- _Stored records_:
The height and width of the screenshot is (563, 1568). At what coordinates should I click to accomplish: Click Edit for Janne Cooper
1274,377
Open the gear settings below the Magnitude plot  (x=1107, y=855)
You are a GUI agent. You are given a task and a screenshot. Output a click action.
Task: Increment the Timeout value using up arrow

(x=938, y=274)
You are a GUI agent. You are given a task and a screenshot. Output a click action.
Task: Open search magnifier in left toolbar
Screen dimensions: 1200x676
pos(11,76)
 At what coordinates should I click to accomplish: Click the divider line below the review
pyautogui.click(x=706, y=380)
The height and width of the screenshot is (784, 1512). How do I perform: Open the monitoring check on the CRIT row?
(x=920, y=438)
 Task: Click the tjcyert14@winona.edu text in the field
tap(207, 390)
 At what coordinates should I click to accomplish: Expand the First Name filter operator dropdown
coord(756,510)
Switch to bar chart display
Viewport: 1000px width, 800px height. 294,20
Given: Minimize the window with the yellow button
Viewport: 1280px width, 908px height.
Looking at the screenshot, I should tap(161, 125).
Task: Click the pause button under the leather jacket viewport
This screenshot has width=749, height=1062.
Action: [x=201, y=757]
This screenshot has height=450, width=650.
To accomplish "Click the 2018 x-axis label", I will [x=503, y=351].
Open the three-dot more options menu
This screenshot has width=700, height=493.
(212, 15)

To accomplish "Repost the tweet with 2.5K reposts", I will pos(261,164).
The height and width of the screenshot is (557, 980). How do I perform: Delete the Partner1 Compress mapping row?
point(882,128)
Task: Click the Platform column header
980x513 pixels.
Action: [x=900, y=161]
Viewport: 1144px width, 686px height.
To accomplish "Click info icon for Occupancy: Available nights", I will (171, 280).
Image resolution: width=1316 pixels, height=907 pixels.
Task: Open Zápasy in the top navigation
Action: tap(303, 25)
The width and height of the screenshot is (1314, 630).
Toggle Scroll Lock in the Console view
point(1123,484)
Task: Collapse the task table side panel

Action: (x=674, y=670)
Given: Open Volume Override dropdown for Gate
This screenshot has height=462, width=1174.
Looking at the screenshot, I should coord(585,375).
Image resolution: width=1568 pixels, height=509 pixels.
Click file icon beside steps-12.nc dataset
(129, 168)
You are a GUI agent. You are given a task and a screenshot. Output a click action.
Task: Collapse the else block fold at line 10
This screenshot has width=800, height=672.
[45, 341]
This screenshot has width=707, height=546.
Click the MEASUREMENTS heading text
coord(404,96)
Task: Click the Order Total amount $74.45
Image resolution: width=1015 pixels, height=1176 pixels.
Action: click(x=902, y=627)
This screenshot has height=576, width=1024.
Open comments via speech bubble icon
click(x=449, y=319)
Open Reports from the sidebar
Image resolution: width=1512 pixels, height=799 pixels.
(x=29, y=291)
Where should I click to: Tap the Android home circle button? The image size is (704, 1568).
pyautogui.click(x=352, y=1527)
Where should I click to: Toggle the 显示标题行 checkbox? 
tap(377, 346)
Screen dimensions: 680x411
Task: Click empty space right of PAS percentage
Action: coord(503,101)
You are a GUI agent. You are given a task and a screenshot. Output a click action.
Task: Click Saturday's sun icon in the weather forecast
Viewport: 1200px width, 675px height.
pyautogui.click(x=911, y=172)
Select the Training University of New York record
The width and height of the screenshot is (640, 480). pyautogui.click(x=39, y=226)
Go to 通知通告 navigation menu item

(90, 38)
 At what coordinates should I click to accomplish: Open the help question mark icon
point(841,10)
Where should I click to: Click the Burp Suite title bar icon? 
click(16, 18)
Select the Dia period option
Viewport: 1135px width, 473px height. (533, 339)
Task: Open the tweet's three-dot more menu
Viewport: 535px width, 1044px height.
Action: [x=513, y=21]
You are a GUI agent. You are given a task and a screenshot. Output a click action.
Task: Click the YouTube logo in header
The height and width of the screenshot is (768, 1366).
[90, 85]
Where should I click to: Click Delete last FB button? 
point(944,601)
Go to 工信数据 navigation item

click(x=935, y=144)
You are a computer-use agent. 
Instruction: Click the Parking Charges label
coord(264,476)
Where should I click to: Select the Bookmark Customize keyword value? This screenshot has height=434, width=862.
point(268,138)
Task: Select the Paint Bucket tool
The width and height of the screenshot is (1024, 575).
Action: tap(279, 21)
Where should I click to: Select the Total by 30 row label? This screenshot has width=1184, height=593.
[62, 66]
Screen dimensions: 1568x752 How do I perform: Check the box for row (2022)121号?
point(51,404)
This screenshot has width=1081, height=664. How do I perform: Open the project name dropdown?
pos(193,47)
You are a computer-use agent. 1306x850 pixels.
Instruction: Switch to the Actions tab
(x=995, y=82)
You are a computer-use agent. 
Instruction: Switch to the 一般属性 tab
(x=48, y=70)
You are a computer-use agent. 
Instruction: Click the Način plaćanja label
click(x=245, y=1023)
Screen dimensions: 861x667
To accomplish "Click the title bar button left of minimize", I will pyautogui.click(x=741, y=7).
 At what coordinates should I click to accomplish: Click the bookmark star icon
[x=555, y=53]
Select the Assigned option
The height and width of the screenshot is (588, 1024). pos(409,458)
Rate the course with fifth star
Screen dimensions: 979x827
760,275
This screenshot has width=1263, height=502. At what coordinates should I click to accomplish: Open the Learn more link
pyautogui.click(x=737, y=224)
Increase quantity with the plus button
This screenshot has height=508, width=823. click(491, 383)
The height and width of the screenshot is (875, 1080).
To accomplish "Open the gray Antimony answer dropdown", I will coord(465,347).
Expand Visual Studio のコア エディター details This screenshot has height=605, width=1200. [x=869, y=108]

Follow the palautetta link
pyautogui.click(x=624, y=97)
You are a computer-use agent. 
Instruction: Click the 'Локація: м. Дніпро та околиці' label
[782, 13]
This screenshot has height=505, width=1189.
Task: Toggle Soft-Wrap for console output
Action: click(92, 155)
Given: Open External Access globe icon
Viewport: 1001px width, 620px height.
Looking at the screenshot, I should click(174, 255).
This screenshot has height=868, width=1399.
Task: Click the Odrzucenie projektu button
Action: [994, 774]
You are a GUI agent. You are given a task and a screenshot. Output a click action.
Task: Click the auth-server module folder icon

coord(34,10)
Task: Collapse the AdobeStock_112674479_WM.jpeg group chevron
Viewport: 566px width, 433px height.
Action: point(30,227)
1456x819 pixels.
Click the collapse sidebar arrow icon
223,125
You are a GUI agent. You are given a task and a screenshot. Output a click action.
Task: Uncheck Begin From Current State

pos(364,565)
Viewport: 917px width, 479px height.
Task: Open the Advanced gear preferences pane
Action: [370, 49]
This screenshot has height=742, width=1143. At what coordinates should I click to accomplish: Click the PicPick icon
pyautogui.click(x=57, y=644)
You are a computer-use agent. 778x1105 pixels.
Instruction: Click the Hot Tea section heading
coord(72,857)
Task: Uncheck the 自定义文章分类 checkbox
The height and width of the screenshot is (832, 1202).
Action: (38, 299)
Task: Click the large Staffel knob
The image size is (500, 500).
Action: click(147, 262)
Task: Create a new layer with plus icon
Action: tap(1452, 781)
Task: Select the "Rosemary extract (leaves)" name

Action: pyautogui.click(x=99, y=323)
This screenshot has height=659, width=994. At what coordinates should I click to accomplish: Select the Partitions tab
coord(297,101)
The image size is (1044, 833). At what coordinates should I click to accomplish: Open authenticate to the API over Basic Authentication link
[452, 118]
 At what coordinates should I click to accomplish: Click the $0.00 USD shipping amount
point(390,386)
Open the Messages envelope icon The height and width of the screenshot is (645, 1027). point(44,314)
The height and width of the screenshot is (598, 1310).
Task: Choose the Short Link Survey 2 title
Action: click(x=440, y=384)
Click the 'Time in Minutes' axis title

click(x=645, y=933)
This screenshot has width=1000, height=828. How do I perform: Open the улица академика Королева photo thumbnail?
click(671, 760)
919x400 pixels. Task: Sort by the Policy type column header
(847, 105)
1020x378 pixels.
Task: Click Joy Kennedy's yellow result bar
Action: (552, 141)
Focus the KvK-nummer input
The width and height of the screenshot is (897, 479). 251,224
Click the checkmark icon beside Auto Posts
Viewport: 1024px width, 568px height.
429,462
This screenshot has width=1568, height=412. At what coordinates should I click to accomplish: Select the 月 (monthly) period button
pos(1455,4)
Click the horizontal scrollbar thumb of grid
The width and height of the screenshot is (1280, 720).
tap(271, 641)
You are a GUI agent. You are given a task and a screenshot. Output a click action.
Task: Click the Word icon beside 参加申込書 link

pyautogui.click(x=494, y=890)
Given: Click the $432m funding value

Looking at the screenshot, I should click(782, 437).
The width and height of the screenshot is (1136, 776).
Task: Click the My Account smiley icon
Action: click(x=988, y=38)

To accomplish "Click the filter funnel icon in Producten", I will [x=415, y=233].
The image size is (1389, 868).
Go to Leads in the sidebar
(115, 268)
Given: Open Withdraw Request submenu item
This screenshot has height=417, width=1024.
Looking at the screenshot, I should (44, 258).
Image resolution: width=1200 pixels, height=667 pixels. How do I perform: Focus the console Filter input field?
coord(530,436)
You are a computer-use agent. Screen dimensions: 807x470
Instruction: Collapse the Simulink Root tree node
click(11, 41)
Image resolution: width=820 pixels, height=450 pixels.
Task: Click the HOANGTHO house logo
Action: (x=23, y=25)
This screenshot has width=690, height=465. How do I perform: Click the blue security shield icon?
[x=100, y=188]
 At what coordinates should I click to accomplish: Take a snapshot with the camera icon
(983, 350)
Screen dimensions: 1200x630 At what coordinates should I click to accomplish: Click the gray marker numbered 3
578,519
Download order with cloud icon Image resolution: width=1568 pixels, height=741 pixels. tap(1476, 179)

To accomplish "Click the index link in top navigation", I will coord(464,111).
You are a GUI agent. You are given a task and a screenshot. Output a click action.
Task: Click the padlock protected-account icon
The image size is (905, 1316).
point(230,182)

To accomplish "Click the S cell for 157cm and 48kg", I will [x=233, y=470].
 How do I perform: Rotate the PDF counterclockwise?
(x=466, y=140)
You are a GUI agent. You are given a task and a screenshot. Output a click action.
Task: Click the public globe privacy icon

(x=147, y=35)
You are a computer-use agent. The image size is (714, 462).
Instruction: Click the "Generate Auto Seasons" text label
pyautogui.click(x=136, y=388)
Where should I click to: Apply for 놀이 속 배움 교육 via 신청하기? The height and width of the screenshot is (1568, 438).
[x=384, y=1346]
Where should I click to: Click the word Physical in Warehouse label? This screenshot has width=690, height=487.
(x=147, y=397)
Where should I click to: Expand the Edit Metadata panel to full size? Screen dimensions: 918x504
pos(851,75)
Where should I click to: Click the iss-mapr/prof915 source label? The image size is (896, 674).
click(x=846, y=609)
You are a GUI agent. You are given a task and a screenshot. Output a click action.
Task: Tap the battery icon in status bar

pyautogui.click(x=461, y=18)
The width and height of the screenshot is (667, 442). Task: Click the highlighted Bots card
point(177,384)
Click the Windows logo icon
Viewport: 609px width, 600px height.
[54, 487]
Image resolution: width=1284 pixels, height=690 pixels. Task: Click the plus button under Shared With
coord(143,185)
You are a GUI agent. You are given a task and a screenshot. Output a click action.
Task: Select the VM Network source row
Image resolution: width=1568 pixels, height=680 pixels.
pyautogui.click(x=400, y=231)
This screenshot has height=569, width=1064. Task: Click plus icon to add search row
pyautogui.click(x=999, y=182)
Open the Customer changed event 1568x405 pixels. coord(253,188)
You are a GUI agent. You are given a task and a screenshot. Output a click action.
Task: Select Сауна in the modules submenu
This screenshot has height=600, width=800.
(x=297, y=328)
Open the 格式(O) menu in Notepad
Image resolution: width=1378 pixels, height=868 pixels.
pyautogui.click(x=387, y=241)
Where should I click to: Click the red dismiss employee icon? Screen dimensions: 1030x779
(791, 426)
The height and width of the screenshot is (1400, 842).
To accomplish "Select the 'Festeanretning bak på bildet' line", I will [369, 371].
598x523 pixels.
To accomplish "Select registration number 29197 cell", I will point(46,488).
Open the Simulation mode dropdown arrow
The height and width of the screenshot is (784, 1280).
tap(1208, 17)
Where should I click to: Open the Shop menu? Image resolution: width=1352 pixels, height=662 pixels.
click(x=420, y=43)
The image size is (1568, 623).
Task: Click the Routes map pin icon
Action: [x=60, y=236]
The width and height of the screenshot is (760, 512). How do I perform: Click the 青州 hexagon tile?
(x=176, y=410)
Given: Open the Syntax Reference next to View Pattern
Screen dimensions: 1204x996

- _TASK ITEM_:
Please give the number of lines in the entries that contain the word "tweet", and nothing besides it.

- _RESPONSE AREA_:
2